Ülkemizde genellikle aralık ayından itibaren görülmeye başlayan ve mart ayı sonuna kadar etkisini sürdüren grip hastalığına, her yıl değişme özelliğine sahip influenza virüsü neden olmaktadır. 

Virüse karşı korunmak ve hastalığın yayılmasını engellemek için en etkili yöntem grip aşısı yapılmasıdır.

Grip hastalığı, halk arasında soğuk algınlığı veya nezle olarak bilinen hastalıktan farklıdır. 

Halk arasında hemen her türlü solunum yolu enfeksiyonu grip olarak adlandırılmaktadır. Oysa solunum yolu enfeksiyonlarının soğuk algınlığı, rinit, bronşit, larenjit, otit, tonsillit, farenjit, trakeit, epiglotit gibi birçok alt grubu vardır. Bazen hastalarımız bunlardan herhangi birini geçirdiğinde grip geçirdiğini zannetmektedir. “Ben geçen yıl grip aşısı olmuştum ancak yine de çok ağır grip geçirdim” diyebilmektedir. 

Oysa grip hastalığı 40 dereceye varan ateş, yaygın eklem ve kas ağrısı, bulantı, kusma, ishal, karın ağrısı, bayılma veya bayılayazma gibi belirtilerle seyreder ve genellikle hastaların genel durumu ileri derecede bozulur. 

Grip hastalığı, soğuk algınlığından farklı olarak çok daha ağır seyredebilir ve zatürreye dönüşürse ölümcül olabilir.
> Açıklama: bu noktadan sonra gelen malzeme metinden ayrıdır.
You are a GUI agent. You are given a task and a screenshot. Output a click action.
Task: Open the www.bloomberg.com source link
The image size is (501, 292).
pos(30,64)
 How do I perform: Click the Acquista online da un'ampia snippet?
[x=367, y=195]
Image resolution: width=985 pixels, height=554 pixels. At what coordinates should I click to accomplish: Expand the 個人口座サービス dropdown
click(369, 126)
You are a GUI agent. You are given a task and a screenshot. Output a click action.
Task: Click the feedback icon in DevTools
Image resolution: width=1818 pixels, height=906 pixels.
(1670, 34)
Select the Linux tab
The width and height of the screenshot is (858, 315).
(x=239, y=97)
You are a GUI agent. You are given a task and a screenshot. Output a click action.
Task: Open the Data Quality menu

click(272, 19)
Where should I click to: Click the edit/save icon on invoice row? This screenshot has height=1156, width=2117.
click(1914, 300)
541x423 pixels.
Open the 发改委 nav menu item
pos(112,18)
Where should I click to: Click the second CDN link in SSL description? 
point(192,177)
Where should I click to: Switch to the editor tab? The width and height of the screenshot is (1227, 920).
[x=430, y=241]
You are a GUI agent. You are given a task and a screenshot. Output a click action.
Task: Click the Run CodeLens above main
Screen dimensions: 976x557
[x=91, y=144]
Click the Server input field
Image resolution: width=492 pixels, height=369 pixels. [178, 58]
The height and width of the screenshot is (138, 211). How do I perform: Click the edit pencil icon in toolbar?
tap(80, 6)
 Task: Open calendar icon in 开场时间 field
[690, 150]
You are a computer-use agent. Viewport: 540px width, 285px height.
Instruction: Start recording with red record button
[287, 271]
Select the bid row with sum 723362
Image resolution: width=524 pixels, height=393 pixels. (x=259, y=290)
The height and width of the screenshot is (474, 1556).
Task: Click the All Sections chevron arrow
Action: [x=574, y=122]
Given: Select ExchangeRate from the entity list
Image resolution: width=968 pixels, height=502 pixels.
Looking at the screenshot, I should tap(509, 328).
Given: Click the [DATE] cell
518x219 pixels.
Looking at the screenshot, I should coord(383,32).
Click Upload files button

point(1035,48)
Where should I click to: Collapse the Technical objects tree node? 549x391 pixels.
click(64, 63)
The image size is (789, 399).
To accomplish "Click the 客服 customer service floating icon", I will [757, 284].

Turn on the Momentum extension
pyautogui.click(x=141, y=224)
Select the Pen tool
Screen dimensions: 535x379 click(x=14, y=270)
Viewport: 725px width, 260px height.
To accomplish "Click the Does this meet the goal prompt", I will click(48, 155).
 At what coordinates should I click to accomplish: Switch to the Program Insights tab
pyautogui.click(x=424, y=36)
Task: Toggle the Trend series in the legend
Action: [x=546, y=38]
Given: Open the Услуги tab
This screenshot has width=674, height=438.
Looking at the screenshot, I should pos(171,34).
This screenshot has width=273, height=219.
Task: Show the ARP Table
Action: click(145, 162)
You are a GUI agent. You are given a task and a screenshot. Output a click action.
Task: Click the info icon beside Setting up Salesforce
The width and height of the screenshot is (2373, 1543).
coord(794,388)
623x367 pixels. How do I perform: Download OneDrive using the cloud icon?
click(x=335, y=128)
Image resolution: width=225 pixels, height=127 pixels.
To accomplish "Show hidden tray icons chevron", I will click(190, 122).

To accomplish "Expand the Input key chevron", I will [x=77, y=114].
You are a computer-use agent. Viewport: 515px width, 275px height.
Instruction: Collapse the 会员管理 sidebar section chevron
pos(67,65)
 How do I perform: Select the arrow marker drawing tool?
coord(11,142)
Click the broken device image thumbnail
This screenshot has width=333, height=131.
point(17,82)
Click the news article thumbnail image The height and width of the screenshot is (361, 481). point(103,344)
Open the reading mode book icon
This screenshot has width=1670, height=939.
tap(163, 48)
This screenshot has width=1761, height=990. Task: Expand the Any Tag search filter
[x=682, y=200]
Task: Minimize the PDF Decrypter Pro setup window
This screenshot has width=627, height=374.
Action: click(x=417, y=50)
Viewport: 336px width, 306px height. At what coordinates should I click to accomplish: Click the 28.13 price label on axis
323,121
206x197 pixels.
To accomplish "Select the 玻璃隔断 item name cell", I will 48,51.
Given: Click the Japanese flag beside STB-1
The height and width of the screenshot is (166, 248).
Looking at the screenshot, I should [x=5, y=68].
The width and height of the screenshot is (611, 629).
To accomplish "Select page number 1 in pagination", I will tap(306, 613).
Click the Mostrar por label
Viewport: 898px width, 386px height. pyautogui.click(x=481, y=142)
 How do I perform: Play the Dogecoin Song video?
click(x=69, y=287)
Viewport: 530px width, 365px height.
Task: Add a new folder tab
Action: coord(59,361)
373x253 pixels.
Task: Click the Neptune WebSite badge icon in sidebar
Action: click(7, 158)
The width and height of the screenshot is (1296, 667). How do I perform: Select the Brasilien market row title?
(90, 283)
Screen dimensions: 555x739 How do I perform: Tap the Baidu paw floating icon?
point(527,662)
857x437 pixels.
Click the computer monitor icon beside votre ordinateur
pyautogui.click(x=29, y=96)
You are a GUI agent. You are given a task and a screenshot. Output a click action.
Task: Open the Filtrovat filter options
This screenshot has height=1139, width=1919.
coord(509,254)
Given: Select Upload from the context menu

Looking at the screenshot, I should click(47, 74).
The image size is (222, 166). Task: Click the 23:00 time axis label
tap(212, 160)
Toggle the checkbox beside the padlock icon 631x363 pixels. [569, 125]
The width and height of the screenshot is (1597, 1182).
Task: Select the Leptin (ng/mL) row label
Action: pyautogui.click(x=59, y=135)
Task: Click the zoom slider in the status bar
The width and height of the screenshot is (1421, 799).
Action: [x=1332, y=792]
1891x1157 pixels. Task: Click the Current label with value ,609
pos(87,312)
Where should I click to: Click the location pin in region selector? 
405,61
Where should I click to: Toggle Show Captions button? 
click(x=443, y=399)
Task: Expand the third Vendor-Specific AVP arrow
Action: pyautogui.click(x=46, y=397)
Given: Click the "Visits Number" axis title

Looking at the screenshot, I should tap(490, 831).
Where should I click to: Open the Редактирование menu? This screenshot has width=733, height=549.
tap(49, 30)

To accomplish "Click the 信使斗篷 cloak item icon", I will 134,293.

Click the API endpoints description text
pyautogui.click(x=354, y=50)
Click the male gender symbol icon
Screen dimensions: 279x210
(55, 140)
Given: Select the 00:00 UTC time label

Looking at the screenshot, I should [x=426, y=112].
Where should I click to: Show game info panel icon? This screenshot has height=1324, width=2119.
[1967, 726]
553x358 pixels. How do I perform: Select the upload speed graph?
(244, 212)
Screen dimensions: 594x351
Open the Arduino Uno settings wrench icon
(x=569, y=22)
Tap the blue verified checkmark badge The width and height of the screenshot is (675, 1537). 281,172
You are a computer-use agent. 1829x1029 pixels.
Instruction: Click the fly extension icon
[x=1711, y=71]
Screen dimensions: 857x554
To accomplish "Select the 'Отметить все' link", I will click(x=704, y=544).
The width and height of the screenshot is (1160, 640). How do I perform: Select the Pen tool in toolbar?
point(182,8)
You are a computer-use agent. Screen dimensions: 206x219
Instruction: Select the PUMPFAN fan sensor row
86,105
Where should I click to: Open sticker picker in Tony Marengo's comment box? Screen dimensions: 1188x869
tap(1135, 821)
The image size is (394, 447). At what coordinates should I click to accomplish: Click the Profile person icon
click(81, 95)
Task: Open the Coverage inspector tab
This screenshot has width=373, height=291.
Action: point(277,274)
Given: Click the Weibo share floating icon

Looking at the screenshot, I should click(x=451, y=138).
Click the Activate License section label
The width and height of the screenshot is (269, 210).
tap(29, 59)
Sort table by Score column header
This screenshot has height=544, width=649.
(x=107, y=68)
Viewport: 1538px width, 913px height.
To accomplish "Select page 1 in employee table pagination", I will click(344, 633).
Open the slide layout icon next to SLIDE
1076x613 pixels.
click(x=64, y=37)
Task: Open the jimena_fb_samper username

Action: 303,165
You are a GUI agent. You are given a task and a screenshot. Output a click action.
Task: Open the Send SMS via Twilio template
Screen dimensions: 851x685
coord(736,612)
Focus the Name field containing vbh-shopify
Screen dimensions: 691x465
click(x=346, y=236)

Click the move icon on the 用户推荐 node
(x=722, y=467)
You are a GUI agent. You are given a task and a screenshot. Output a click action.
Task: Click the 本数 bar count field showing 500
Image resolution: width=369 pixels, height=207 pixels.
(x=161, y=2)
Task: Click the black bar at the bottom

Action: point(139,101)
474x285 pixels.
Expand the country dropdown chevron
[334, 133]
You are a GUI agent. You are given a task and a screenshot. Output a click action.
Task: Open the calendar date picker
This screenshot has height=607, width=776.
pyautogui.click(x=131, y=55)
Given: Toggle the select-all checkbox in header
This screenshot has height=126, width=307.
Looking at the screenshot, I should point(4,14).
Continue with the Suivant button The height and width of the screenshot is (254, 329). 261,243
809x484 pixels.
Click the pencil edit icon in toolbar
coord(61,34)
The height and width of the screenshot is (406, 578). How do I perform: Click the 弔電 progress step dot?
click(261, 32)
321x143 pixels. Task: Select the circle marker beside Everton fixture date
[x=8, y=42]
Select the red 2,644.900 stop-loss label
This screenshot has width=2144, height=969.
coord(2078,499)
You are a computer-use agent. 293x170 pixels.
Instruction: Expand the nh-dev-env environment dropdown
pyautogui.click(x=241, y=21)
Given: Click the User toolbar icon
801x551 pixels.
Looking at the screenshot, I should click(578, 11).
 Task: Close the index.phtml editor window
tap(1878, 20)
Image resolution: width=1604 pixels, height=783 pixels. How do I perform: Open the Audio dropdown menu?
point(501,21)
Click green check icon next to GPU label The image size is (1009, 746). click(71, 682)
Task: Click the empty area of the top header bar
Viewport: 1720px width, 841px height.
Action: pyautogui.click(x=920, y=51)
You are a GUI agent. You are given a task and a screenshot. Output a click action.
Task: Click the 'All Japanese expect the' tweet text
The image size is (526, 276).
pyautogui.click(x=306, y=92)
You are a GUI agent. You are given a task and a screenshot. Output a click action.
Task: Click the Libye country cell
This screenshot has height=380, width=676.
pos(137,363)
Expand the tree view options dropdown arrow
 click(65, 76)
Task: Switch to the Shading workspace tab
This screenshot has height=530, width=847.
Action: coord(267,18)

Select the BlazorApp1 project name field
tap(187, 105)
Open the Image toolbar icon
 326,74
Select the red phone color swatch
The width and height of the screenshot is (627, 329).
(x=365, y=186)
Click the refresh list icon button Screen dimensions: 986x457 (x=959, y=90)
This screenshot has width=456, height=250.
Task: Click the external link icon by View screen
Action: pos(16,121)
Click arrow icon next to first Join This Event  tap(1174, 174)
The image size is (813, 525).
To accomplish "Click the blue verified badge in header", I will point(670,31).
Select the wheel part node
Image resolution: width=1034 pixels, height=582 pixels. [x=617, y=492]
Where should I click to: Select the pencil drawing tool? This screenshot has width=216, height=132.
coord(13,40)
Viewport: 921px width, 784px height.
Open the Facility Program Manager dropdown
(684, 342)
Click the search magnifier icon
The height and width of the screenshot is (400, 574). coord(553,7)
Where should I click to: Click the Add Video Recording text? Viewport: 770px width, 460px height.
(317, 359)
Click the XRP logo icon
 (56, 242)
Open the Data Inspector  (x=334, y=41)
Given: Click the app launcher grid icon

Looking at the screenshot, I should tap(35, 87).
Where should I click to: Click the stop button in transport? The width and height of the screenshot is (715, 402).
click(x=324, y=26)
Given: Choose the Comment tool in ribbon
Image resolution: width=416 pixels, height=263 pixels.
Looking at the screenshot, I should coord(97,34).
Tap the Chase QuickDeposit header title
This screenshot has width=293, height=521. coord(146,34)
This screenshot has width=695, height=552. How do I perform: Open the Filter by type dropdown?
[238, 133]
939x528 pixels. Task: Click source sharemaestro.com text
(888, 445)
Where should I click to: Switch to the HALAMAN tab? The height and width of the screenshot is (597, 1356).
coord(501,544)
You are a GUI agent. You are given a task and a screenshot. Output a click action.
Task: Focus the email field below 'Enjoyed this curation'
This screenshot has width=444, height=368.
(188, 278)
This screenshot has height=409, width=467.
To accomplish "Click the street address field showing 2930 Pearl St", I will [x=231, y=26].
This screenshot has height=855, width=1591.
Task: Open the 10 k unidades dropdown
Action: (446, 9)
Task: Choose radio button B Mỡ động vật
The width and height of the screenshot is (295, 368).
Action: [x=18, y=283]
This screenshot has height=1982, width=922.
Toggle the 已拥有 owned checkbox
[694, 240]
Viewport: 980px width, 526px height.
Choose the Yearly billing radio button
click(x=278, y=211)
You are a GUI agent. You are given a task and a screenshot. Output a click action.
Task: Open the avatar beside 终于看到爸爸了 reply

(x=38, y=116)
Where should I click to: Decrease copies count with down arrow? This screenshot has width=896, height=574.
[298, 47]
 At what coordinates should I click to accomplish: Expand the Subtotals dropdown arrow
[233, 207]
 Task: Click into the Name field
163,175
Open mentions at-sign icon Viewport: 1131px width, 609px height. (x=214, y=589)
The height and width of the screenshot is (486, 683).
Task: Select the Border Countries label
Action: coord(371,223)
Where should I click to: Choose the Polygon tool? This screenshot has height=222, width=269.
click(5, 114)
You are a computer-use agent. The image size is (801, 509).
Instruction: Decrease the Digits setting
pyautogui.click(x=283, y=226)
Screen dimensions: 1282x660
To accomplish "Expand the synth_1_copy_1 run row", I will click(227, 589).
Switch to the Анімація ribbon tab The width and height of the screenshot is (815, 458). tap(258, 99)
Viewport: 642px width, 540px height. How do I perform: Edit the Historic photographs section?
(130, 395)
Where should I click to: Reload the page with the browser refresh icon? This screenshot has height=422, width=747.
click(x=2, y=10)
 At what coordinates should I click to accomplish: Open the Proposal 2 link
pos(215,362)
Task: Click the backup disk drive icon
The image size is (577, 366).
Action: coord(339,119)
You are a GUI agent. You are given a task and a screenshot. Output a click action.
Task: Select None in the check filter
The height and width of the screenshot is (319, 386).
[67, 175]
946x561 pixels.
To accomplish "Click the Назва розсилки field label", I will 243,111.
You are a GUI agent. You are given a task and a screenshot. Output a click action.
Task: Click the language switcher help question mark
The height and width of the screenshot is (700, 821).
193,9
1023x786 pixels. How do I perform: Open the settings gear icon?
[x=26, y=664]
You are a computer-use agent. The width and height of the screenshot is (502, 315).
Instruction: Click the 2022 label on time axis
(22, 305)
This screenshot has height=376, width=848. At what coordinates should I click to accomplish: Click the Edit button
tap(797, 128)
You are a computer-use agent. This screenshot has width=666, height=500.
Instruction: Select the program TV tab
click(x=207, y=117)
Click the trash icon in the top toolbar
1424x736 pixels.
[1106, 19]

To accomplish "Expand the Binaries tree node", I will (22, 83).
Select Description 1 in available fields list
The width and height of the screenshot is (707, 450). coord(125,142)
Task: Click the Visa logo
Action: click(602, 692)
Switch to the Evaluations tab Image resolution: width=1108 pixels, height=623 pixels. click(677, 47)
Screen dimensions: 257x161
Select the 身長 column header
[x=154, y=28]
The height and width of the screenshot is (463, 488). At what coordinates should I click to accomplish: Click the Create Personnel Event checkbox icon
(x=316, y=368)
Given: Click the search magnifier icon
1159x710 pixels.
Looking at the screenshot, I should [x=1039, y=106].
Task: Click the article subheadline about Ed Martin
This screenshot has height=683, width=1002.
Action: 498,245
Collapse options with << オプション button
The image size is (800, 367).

Bu nedenle grip aşısı özellikle son yıllarda ölümcül grip salgınlarının da görülmesi nedeniyle büyük önem kazanmıştır.

Grip ile Kovid-19 aynı anda geliştiyse; influenzanın hafif geçmesini, ölüm riskinin azalmasını sağlamak, böylece iki hastalığın neden olacağı ortak ölüm riskinin azaltılması için grip aşısı olabiliriz. Bu nedenle Kovid-19 sırasında grip aşısı, insanlarla teması fazla olan herkese tavsiye edilmeli. 

Grip de virüs nedenli bir hastalıktır, kişiden kişiye hava yoluyla kolay geçer. Grip, esas olarak yaşlılarda ve bağışıklık sistemini etkileyen kronik hastalığı olan kişilerde ölüme neden olur. 

Grip aşısı, Kovid-19 ile bağlantılı bir aşı değil fakat iki hastalığın aynı anda bulaşması ihtimalindeki ölüm riskini azaltacaktır.